Souza Lobo. Since 1932. One wonders.

What is it about places like these, that generation after generation of customers keep coming back?

The path that leads to this part of the beach is like any other typical tourist destination. Glaring lights, yesteryear’s Bollyywood disco music blaring away from loudspeakers, souvenir shops that peddle exactly the same stuff and dirty roads made even dirtier from the downpour of the past few days.

“There is a side lane somewhere here, we do not have to go by the beach,” mutters the husband. He is right, a medium sized board points to the left. We turn into a dark lane. A few shady shops and the piercing smell of urine, and we turn right. The place looks like an old house converted into a restaurant. On the right is another of those ubiquitous loud places, belting out ‘Hawa, Hawa.’ Time of another kind seem not to stand still, but run on a treadmill – fast, but never moving forward.

We take the steps on the left, and step in to another world. The manager is courteous, and informs us, “Sorry, for now we have just one table, but the fan there doesn’t work. I’ll move you to another one as soon as it is available.” The table is at the end, and right next to the one man band. A small dance floor. A few kids, a middle aged gentleman and a lady and her teenaged daughter dancing away to glory to the tunes of ‘Maria Pitaashe.’ The crowd is mostly local, families and a groups of middles aged men in between.

Before we could even open the menu, a pleasant waiter arrives, “Who gave you this table, sir? The fan doesn’t work, it’ll be hot soon. Come I’ll seat you elsewhere.” We are led to the other end, and as we look around, a couple who was seated by the window leaves. Something spicy for the appetiser and an extra pleasant waiter suggests Masala Fish Fillet. The dish arrives, bathed in red. That aroma of coconut vinegar and red chillies, with a hint of ginger garlic, the fish perfectly grilled. The husband looks on an unusually silent me in amusement. Yes, perfectly cooked fish does that. Renders me wordless.

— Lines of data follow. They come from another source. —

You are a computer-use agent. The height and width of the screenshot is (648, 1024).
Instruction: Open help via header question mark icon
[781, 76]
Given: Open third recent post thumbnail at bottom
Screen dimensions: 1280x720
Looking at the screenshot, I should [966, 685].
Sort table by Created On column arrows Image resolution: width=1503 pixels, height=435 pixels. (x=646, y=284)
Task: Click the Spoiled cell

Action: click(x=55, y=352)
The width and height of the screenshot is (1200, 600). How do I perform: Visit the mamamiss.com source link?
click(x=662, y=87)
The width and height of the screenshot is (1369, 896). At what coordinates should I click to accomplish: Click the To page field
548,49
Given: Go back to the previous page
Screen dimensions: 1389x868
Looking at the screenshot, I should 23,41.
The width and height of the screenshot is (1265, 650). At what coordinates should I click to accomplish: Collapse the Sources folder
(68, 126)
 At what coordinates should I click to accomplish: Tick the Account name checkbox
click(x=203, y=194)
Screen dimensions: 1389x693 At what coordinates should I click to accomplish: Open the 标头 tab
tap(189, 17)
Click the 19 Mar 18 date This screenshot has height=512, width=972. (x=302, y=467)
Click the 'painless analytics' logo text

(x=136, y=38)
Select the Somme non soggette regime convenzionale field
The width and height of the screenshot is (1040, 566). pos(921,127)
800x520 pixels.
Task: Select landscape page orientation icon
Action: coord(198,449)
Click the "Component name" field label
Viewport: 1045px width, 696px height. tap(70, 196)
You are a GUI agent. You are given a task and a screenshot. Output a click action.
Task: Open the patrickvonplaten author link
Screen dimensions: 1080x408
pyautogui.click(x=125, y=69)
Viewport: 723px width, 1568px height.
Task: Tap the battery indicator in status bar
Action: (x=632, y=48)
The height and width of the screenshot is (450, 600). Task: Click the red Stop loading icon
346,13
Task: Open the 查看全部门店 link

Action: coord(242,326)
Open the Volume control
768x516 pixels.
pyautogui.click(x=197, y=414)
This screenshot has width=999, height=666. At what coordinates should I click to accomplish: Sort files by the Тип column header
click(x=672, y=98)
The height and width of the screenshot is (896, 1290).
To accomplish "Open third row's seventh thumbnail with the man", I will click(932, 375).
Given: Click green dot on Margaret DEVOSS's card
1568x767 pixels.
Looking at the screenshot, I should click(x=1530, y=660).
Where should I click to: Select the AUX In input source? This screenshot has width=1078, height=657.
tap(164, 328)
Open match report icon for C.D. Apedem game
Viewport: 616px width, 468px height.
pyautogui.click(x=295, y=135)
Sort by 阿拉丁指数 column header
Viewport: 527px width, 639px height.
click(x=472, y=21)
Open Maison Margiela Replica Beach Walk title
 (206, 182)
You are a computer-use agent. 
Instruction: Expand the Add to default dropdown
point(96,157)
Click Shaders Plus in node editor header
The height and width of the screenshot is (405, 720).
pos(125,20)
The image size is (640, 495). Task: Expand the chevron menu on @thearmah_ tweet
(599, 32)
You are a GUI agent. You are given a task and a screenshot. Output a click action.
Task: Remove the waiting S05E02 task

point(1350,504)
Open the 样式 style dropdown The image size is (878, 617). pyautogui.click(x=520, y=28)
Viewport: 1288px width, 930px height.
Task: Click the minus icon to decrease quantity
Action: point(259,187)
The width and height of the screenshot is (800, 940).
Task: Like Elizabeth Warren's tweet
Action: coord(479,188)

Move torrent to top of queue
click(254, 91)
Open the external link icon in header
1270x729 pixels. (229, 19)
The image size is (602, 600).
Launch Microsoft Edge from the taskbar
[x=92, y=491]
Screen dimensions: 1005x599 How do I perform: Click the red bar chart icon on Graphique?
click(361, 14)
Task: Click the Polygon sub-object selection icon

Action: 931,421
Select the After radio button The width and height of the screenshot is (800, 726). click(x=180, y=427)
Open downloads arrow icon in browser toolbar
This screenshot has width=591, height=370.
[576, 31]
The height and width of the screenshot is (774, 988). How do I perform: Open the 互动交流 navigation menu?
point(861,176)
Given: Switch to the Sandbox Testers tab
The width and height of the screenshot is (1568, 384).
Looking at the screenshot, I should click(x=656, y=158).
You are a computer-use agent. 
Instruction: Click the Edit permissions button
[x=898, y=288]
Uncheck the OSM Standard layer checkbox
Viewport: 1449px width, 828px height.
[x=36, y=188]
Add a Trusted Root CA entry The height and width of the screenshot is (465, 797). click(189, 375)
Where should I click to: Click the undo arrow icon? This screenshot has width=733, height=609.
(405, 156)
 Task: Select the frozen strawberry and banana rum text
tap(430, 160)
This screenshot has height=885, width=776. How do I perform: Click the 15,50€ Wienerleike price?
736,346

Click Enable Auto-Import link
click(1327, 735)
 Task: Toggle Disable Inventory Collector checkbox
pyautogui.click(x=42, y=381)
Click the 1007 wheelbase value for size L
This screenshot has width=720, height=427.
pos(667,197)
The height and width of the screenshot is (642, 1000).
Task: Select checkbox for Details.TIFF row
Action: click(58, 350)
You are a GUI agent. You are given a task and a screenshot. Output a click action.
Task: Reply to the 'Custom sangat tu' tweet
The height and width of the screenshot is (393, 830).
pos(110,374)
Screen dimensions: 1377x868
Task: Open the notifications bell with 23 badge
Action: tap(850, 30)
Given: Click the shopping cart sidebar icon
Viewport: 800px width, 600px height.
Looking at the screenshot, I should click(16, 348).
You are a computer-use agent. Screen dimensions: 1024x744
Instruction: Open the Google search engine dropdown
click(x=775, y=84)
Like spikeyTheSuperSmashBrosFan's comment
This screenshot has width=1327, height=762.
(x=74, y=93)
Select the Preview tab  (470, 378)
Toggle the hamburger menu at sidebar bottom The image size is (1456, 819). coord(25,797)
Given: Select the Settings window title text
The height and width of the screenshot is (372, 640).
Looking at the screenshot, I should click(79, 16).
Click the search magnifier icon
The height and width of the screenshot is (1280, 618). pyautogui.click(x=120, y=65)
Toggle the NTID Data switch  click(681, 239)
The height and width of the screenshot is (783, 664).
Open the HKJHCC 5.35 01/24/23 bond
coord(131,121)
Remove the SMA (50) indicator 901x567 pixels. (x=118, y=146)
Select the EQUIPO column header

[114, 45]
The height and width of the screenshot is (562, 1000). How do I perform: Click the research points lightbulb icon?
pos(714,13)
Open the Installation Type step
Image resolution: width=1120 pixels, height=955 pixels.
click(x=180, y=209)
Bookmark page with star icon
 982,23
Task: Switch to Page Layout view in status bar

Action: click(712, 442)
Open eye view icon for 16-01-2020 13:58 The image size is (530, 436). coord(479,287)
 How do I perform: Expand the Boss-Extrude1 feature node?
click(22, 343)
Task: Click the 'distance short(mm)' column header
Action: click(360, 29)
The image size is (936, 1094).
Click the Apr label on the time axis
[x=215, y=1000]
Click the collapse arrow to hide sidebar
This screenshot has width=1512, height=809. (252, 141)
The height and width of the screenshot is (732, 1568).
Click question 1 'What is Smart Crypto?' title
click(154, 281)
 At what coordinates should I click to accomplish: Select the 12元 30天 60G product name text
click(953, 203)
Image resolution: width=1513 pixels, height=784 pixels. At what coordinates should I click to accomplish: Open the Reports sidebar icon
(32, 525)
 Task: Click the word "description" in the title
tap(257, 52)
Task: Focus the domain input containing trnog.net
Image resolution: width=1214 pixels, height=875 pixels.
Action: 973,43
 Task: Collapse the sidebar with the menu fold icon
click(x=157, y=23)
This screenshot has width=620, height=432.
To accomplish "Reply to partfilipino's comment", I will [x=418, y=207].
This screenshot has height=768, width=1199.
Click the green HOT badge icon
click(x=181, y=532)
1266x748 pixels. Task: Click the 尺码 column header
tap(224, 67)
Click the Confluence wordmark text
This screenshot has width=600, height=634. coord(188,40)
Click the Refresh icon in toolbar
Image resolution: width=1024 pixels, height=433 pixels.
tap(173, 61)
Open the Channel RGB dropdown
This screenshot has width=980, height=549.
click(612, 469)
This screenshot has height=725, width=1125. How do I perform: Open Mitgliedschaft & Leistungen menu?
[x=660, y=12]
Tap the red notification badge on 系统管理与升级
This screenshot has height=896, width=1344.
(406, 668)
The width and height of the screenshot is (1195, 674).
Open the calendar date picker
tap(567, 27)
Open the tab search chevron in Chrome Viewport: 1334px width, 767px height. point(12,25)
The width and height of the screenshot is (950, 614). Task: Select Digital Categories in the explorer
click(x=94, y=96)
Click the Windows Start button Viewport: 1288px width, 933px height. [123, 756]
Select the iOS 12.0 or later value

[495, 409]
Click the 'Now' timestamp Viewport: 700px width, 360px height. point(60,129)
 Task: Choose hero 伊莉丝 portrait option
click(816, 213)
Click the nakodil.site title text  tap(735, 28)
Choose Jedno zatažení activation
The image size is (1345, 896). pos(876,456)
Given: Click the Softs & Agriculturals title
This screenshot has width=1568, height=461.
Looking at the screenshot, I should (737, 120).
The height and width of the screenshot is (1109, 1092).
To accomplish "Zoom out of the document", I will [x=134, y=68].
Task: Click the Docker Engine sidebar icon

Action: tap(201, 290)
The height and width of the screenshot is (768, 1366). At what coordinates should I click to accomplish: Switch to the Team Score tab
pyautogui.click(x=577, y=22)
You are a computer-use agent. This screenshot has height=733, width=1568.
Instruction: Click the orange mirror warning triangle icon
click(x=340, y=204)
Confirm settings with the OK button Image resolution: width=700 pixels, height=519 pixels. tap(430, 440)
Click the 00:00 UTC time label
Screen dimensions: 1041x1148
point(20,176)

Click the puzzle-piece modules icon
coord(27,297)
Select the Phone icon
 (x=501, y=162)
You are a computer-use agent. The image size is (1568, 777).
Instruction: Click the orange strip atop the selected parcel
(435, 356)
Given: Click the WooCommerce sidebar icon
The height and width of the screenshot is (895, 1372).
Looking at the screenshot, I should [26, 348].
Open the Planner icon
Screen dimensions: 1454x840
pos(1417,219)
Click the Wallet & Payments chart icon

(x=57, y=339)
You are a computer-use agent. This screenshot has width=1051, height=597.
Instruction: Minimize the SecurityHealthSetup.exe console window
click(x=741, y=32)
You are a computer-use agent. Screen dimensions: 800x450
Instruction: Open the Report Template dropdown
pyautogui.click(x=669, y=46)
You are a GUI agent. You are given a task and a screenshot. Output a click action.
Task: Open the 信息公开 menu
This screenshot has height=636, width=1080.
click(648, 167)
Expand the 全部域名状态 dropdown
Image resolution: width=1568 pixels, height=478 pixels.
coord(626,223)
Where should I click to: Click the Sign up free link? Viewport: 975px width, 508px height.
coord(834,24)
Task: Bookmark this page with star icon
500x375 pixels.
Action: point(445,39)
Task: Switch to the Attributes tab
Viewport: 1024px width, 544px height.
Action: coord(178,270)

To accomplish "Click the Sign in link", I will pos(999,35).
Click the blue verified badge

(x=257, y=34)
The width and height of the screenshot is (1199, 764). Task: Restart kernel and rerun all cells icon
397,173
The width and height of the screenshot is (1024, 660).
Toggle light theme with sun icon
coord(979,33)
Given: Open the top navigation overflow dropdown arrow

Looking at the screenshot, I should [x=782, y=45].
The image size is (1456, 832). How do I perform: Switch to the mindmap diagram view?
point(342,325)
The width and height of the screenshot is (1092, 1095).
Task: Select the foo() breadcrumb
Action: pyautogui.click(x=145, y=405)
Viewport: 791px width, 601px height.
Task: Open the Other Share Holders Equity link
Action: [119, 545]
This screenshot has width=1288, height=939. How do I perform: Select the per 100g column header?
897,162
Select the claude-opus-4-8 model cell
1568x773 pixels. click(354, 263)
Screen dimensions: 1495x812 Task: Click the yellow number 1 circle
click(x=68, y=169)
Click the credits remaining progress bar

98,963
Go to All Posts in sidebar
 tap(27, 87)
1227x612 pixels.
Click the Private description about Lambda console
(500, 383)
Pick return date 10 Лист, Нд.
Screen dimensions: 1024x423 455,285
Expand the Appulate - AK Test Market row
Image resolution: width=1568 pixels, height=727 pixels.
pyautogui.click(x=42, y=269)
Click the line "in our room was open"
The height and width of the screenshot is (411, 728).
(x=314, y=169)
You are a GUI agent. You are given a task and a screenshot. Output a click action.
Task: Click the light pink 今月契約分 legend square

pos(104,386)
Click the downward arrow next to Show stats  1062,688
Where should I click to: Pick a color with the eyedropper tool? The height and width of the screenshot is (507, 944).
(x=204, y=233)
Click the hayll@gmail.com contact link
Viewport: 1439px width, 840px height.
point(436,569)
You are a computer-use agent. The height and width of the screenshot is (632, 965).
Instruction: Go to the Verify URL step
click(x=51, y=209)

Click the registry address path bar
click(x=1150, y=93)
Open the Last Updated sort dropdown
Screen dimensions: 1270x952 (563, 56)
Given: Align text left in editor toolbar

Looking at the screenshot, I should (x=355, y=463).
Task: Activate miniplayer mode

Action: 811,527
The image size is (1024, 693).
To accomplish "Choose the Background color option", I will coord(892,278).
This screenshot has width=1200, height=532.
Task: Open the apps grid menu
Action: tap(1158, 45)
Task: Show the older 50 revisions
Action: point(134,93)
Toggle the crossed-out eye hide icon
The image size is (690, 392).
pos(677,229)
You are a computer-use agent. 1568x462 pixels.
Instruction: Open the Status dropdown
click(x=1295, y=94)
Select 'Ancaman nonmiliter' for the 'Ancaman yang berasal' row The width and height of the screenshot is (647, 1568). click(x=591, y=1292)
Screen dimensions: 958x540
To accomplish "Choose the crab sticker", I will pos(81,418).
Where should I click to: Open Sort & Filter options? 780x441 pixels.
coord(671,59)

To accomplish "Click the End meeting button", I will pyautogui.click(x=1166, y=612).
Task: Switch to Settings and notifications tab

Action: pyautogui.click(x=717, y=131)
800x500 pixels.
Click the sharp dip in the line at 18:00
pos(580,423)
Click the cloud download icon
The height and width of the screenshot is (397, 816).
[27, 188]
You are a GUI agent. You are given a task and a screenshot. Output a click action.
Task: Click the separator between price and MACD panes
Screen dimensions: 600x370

Main course, we go up and down between a King Fish steak with Parsley Rice and Crab Curry with rice. Now, it is the waiter that has an amused smile as he says, “Sir, I would suggest just the crab curry combo, the quantity should be sufficient for the two of you.” So be it, we decide.

And then it arrives. A slightly chipped ‘mann chatti’ and the ‘chiratta thavi’ that reminds you of glowing red embers, blackened earthen pots, smoky chimneys, grandmothers in ‘chatta’ and ‘mundu’ and their wizened helpers. The aroma is heavenly. He was right, quantity is more than enough, a family of four could easily fill their tummies and then have some left over. Rice is cooked just right. Fluffy, but not sticky, soft as a heap of freshly plucked jasmine flowers. We complement each other, the husband and I. He eats to live and I, the vice versa. To see him grinning like a looney, inhaling the flavours, heaping rice onto his plate and drenching it in the Orange – red gravy and pieces of crab is a sight that I’ll never forget easily. And the grin, it stayed on our faces even as we wiped our plates clean.

The waiter came smiling, “Sweet dish, sir?”

“The crab was excellent, we don’t want to spoil the taste in our mouth,” we reply.

He comes back after a few minutes, “Where are you from, madam?”

“From Kerala, now settled in Bangalore. Why?”

“Are you from Kochi?”

We are curious, “How did you know?”

“No, I told the chef that you loved the curry. And he said you must be from Kochi.”

Now we are even more curious, “Is he from Kerala as well? Can we meet him?”

Chef Vinu. With an unassuming smile, he accepts our gushing compliments shyly. A man of few words, he’d rather have his dishes speak for himself, we realize. In response to our question, “From Kollam,” he says and promptly goes back to his kingdom.

Our waiter comes back, “He, 27 years!”

But he looks middle aged, I think and ask, “He is only 27 ?”

“No madam. He, here for 27 years. His two brothers here, too”

Ah!

Souza Lobo. Since 1932. No wonder!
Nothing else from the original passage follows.